STATED EXERCISE>
Swap "At what coordinates should I click to accomplish" for "Which point should I click to accomplish" everywhere it occurs in the entries below, and leave every other character of all the entries as it is.

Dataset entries

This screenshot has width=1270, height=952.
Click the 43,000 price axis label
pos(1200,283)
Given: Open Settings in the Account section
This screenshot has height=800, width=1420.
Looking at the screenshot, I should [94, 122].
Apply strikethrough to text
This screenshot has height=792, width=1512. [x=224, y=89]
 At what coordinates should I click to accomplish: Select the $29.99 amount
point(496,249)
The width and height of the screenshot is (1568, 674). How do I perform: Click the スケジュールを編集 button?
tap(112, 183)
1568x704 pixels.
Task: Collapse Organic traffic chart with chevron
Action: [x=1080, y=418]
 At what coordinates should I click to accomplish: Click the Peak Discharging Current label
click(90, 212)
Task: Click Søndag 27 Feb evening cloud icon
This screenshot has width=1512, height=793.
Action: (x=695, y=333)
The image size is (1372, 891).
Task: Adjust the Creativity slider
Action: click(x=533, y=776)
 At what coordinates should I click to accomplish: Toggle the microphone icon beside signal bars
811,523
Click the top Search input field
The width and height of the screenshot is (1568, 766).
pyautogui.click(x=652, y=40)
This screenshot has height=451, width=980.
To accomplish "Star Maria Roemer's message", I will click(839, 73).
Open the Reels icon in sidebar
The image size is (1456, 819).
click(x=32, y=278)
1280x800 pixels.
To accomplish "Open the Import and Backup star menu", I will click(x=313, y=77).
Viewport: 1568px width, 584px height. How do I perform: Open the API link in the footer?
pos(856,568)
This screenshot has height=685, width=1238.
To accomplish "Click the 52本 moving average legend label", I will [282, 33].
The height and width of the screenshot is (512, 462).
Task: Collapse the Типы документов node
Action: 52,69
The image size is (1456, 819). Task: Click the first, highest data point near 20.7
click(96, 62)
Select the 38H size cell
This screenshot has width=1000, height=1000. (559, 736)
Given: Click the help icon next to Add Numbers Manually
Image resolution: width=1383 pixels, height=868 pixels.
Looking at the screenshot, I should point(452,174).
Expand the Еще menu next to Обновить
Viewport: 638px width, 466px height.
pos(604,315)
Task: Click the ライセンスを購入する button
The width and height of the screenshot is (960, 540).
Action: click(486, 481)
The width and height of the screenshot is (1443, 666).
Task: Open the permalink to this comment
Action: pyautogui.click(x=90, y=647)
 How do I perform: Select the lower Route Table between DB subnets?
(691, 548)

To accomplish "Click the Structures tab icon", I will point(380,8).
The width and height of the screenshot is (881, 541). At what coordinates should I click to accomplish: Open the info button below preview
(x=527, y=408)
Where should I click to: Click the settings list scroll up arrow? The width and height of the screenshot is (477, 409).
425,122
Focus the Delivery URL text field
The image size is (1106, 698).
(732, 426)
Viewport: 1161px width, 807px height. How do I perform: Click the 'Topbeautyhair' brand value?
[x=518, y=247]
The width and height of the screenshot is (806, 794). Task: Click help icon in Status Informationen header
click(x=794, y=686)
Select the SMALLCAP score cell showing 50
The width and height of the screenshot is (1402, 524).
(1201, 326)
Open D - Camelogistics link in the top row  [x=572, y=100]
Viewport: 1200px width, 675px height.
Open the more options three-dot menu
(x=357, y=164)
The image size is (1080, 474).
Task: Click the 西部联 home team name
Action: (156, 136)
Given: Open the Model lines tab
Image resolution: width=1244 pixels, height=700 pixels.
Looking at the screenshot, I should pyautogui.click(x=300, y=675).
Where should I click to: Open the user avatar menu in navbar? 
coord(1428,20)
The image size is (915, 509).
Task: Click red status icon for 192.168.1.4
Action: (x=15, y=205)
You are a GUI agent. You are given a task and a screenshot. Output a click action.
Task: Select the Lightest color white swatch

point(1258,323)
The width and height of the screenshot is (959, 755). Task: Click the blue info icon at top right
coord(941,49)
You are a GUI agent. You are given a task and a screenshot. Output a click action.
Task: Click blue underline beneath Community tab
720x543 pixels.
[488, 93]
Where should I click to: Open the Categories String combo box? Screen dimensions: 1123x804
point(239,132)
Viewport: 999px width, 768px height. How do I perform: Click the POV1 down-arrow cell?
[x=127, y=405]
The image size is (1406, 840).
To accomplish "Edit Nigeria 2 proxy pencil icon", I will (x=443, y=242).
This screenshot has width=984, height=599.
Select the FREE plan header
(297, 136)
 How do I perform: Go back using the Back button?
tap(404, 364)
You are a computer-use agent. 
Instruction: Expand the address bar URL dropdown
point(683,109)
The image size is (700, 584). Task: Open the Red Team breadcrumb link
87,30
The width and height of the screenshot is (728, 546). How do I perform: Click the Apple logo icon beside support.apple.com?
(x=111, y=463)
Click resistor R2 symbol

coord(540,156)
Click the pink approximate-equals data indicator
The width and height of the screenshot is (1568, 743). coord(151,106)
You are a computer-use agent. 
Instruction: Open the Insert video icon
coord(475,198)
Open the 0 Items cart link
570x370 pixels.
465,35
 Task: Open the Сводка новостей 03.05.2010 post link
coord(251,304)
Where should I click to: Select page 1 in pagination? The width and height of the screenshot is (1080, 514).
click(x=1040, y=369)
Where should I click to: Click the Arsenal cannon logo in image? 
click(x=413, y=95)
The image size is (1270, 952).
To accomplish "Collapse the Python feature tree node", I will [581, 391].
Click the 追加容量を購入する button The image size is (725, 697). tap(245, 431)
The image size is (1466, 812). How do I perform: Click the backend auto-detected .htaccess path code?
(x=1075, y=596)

TASK RESULT>
This screenshot has width=1270, height=952.
Click the 43,000 price axis label
pos(1200,283)
Given: Open Settings in the Account section
This screenshot has height=800, width=1420.
Looking at the screenshot, I should [94, 122].
Apply strikethrough to text
This screenshot has height=792, width=1512. [x=224, y=89]
 Which point should I click to accomplish: Select the $29.99 amount
point(496,249)
The width and height of the screenshot is (1568, 674). How do I perform: Click the スケジュールを編集 button?
tap(112, 183)
1568x704 pixels.
Task: Collapse Organic traffic chart with chevron
Action: [x=1080, y=418]
 Which point should I click to accomplish: Click the Peak Discharging Current label
click(90, 212)
Task: Click Søndag 27 Feb evening cloud icon
This screenshot has width=1512, height=793.
Action: (x=695, y=333)
The image size is (1372, 891).
Task: Adjust the Creativity slider
Action: click(x=533, y=776)
 Which point should I click to accomplish: Toggle the microphone icon beside signal bars
811,523
Click the top Search input field
The width and height of the screenshot is (1568, 766).
pyautogui.click(x=652, y=40)
This screenshot has height=451, width=980.
To accomplish "Star Maria Roemer's message", I will click(839, 73).
Open the Reels icon in sidebar
The image size is (1456, 819).
click(x=32, y=278)
1280x800 pixels.
To accomplish "Open the Import and Backup star menu", I will click(x=313, y=77).
Viewport: 1568px width, 584px height. How do I perform: Open the API link in the footer?
pos(856,568)
This screenshot has height=685, width=1238.
To accomplish "Click the 52本 moving average legend label", I will [282, 33].
The height and width of the screenshot is (512, 462).
Task: Collapse the Типы документов node
Action: 52,69
The image size is (1456, 819). Task: Click the first, highest data point near 20.7
click(96, 62)
Select the 38H size cell
This screenshot has width=1000, height=1000. (559, 736)
Given: Click the help icon next to Add Numbers Manually
Image resolution: width=1383 pixels, height=868 pixels.
Looking at the screenshot, I should point(452,174).
Expand the Еще menu next to Обновить
Viewport: 638px width, 466px height.
pos(604,315)
Task: Click the ライセンスを購入する button
The width and height of the screenshot is (960, 540).
Action: click(486, 481)
The width and height of the screenshot is (1443, 666).
Task: Open the permalink to this comment
Action: pyautogui.click(x=90, y=647)
 How do I perform: Select the lower Route Table between DB subnets?
(691, 548)

To accomplish "Click the Structures tab icon", I will point(380,8).
The width and height of the screenshot is (881, 541). Which point should I click to accomplish: Open the info button below preview
(x=527, y=408)
Where should I click to: Click the settings list scroll up arrow? The width and height of the screenshot is (477, 409).
425,122
Focus the Delivery URL text field
The image size is (1106, 698).
(732, 426)
Viewport: 1161px width, 807px height. How do I perform: Click the 'Topbeautyhair' brand value?
[x=518, y=247]
The width and height of the screenshot is (806, 794). Task: Click help icon in Status Informationen header
click(x=794, y=686)
Select the SMALLCAP score cell showing 50
The width and height of the screenshot is (1402, 524).
(1201, 326)
Open D - Camelogistics link in the top row  [x=572, y=100]
Viewport: 1200px width, 675px height.
Open the more options three-dot menu
(x=357, y=164)
The image size is (1080, 474).
Task: Click the 西部联 home team name
Action: (156, 136)
Given: Open the Model lines tab
Image resolution: width=1244 pixels, height=700 pixels.
Looking at the screenshot, I should pyautogui.click(x=300, y=675).
Where should I click to: Open the user avatar menu in navbar? 
coord(1428,20)
The image size is (915, 509).
Task: Click red status icon for 192.168.1.4
Action: (x=15, y=205)
You are a GUI agent. You are given a task and a screenshot. Output a click action.
Task: Select the Lightest color white swatch

point(1258,323)
The width and height of the screenshot is (959, 755). Task: Click the blue info icon at top right
coord(941,49)
You are a GUI agent. You are given a task and a screenshot. Output a click action.
Task: Click blue underline beneath Community tab
720x543 pixels.
[488, 93]
Where should I click to: Open the Categories String combo box? Screen dimensions: 1123x804
point(239,132)
Viewport: 999px width, 768px height. How do I perform: Click the POV1 down-arrow cell?
[x=127, y=405]
The image size is (1406, 840).
To accomplish "Edit Nigeria 2 proxy pencil icon", I will (x=443, y=242).
This screenshot has width=984, height=599.
Select the FREE plan header
(297, 136)
 How do I perform: Go back using the Back button?
tap(404, 364)
You are a computer-use agent. 
Instruction: Expand the address bar URL dropdown
point(683,109)
The image size is (700, 584). Task: Open the Red Team breadcrumb link
87,30
The width and height of the screenshot is (728, 546). How do I perform: Click the Apple logo icon beside support.apple.com?
(x=111, y=463)
Click resistor R2 symbol

coord(540,156)
Click the pink approximate-equals data indicator
The width and height of the screenshot is (1568, 743). coord(151,106)
You are a computer-use agent. 
Instruction: Open the Insert video icon
coord(475,198)
Open the 0 Items cart link
570x370 pixels.
465,35
 Task: Open the Сводка новостей 03.05.2010 post link
coord(251,304)
Where should I click to: Select page 1 in pagination? The width and height of the screenshot is (1080, 514).
click(x=1040, y=369)
Where should I click to: Click the Arsenal cannon logo in image? 
click(x=413, y=95)
The image size is (1270, 952).
To accomplish "Collapse the Python feature tree node", I will [581, 391].
Click the 追加容量を購入する button The image size is (725, 697). tap(245, 431)
The image size is (1466, 812). How do I perform: Click the backend auto-detected .htaccess path code?
(x=1075, y=596)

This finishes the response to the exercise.